It's understandable that those who have been subject to the abuse have taken it as being about men trying to silence women, about centuries of misogyny etc, but there isn't the same excuse for those who ought to know more about the wider internet.  The vast majority of those trolling won't be chauvinists but rather those who've taken exception, for whatever reason, to someone who ends up in the public eye, usually as a result of conducting themselves arrogantly.  They use insults or threats that they know will get a response, hence the emphasis on rape or death.  I might be blasé as in the past I've done my fair share of trolling and have in turned also been trolled, and threatened with getting beaten up etc, but I would have just laughed at most of the messages that have been sent. Reporting them to the police is the equivalent of a red rag to a bull, while treating it as though it's the most pressing issue for women in general is to lose all sense of proportion.

If anything, the whole debacle has just illustrated both how up themselves a hell of a lot of people are, and how they don't like it when the boot is on the other foot.  Anyone with a decent amount of followers can swiftly get anyone who criticises them, unfairly or not, an online mullering, as some have pointed out Moran and the likes of Suzanne Moore aren't above doing.  That number at the top of a profile only encourages the belief that they are an internet big shot; I have 30,000 people hanging on my every word, how can Twitter possibly cope if I simply stop enthralling every single one of those individuals?  The answer, it ought to be obvious, is that Twitter couldn't care less about political and media luvvies.

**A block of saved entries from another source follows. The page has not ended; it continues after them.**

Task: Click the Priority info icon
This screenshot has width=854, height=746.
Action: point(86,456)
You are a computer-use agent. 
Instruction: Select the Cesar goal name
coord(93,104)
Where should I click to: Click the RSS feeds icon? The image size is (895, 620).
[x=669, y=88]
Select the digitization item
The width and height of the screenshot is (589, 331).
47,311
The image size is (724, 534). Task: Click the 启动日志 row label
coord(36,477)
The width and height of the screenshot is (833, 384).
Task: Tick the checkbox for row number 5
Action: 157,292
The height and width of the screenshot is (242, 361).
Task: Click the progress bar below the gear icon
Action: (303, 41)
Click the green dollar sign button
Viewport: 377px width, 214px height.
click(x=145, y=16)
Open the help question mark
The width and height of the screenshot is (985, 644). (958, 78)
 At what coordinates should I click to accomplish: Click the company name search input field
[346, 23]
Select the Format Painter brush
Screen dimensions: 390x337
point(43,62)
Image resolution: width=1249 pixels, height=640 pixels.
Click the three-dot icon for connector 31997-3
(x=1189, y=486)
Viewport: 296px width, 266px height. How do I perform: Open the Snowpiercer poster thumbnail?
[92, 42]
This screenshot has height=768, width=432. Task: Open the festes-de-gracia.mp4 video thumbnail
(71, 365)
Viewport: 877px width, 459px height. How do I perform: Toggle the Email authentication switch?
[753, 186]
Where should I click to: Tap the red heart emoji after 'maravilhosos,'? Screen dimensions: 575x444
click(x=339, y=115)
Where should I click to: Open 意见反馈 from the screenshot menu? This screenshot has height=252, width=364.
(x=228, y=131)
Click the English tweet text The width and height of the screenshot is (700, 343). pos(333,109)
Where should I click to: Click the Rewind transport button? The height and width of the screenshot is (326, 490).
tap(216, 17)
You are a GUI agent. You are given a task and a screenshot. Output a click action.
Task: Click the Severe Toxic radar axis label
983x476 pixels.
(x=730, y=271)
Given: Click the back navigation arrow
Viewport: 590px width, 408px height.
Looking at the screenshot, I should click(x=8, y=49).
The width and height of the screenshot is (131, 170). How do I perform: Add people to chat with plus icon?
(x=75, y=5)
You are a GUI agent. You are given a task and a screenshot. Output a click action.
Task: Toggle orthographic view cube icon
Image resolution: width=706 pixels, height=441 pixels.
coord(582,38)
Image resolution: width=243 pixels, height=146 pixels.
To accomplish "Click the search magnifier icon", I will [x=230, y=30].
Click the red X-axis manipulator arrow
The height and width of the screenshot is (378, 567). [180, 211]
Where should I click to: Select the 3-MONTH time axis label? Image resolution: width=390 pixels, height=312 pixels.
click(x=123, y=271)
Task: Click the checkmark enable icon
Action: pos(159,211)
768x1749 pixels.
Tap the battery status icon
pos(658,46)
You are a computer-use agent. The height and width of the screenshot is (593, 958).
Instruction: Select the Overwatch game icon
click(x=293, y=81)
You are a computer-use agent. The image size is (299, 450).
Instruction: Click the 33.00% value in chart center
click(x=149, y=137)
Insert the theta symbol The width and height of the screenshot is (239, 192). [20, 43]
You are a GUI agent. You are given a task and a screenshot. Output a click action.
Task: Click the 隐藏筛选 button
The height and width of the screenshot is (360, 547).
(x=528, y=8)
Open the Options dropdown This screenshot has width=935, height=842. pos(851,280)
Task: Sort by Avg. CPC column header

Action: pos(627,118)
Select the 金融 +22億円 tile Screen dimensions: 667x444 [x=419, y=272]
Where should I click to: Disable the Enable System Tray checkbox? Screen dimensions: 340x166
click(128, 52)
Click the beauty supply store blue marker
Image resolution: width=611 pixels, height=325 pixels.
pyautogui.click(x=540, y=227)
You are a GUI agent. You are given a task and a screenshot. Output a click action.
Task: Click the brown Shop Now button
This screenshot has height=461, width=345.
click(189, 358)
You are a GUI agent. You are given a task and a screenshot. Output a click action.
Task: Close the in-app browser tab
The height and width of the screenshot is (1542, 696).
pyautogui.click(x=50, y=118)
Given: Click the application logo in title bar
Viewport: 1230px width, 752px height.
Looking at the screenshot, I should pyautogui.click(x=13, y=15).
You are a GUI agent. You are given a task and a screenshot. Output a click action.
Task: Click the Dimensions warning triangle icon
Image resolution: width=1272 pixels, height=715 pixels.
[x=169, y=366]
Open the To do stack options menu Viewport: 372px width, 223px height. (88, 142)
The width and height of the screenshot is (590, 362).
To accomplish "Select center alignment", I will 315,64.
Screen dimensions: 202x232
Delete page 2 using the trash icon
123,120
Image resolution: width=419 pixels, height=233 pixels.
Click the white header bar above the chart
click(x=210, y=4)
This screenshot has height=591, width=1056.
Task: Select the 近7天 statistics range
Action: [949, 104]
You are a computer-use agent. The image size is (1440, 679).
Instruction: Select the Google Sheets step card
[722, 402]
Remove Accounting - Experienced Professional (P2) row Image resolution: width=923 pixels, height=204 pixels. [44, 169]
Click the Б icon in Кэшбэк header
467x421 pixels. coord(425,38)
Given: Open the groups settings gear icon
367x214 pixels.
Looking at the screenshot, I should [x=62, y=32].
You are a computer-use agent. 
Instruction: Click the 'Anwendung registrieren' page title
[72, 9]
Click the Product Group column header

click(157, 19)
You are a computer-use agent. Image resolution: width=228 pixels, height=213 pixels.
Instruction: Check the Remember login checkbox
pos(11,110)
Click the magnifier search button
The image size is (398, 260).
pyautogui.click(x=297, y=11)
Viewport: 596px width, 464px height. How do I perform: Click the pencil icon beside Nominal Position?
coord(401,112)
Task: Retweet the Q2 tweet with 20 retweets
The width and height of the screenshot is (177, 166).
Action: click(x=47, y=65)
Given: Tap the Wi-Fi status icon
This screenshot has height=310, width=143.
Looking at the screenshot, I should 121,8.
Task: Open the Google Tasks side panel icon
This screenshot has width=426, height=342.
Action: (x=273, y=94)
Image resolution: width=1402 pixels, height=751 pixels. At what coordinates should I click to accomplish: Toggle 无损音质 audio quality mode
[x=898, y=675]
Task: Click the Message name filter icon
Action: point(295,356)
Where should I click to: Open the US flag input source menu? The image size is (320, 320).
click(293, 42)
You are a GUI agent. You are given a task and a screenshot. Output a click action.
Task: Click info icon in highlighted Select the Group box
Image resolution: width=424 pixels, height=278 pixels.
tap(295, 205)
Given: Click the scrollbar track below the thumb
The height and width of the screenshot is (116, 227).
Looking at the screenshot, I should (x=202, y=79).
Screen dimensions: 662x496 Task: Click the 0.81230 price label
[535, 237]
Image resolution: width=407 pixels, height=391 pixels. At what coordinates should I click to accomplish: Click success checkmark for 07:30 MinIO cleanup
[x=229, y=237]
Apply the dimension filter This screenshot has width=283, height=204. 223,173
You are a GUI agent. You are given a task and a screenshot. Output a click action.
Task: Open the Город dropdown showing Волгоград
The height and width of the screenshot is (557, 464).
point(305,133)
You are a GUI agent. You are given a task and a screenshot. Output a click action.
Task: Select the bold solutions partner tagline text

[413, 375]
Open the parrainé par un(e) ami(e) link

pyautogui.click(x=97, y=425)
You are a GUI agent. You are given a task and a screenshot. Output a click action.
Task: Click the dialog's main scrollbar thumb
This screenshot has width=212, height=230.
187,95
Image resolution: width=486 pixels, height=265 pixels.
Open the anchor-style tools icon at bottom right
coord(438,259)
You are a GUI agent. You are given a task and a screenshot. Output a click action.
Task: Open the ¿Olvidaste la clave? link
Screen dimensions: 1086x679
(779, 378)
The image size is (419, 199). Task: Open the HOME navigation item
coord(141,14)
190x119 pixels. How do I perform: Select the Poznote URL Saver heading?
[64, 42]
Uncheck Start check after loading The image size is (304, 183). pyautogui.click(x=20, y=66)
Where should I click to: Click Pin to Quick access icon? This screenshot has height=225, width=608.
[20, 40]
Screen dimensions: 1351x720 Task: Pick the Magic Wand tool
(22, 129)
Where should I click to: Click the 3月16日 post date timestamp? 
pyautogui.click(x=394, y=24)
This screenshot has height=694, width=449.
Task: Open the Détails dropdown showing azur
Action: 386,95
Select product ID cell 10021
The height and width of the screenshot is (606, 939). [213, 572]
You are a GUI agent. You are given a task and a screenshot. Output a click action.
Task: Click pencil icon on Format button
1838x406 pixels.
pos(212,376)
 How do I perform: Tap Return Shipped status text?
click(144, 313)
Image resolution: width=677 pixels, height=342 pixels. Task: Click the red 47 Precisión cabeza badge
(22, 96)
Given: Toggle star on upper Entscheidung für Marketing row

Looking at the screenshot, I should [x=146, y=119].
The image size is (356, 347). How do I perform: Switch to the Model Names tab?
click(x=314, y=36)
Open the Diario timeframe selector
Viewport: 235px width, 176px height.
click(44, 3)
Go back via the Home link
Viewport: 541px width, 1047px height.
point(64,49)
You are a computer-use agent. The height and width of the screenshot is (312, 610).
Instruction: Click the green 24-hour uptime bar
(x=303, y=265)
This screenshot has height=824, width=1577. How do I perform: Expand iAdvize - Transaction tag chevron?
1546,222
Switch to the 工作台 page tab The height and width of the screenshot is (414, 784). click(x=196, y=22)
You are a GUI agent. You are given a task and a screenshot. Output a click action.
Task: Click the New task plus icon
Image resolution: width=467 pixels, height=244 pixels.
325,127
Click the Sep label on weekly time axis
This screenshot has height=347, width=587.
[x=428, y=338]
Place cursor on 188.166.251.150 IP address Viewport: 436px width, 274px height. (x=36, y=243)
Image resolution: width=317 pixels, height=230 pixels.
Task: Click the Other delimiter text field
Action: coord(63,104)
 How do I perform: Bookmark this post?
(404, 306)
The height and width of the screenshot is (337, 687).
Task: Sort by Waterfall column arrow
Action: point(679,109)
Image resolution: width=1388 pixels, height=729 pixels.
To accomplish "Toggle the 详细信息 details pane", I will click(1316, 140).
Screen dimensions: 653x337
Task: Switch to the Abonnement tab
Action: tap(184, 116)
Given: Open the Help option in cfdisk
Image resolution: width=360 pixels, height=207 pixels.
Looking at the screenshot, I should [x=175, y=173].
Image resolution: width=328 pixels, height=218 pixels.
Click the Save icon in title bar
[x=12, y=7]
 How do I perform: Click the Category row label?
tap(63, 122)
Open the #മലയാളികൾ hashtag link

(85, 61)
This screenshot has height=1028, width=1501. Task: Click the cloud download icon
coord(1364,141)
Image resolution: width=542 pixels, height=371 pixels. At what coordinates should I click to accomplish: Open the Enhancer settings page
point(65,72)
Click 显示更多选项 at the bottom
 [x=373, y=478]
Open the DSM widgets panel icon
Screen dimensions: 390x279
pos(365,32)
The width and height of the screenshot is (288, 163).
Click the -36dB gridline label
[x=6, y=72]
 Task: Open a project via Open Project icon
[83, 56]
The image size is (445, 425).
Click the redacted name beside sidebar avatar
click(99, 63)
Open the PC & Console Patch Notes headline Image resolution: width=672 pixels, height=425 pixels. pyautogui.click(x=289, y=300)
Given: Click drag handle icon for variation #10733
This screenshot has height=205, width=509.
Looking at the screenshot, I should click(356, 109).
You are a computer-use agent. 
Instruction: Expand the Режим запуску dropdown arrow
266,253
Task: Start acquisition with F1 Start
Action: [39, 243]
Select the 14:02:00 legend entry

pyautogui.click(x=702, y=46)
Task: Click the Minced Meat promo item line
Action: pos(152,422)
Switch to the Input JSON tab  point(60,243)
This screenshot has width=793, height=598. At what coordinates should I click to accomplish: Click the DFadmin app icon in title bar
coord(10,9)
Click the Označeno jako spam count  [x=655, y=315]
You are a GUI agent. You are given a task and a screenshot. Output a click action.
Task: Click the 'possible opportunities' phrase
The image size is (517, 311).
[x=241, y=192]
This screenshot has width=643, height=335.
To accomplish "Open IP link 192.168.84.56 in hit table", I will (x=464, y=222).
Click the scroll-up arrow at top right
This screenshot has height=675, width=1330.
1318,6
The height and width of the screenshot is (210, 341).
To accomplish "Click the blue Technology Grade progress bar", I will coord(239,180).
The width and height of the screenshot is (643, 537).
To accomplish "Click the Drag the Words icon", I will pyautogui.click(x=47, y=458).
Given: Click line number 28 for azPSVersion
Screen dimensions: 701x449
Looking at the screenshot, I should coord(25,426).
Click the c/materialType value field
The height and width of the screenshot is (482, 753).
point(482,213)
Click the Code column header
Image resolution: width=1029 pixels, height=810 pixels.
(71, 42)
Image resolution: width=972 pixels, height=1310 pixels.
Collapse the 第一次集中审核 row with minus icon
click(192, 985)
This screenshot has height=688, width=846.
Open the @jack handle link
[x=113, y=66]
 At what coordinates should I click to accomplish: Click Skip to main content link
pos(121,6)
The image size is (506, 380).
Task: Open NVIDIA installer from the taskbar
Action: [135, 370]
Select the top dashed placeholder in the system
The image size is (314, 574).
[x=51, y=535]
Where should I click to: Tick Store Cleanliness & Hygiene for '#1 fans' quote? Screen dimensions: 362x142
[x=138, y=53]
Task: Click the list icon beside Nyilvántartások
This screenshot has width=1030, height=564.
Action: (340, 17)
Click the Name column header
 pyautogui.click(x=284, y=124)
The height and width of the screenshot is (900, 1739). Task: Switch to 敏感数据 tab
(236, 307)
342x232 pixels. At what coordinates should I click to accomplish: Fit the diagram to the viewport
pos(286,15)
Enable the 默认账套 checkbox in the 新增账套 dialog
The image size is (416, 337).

It might have done a few years back before the site was embraced by celebrities, but it doesn't now when there are millions of 12-year-olds who use it only to declare their undying love for Justin Bieber or One Direction and who are the ones paying for the servers.  The idea of boycotting a free service in itself is only marginally less stupid than going on hunger strike in solidarity with those at Guantanamo, but going about it as some did just emphasised how out of touch with reality they've become.

None of this is to condone the nasty and malicious trolling Criado-Perez and Stella Creasy amongst others have been subject to. It has however revealed just how self-regarding and self-obsessed the modern media has become, and just how quickly it can find itself outside of its comfort zone. It might also highlight how little regard there is for some of them at the same time as they think they've mastered the new environment. One suspects though that this will go completely over their heads as they carry on #shoutingback.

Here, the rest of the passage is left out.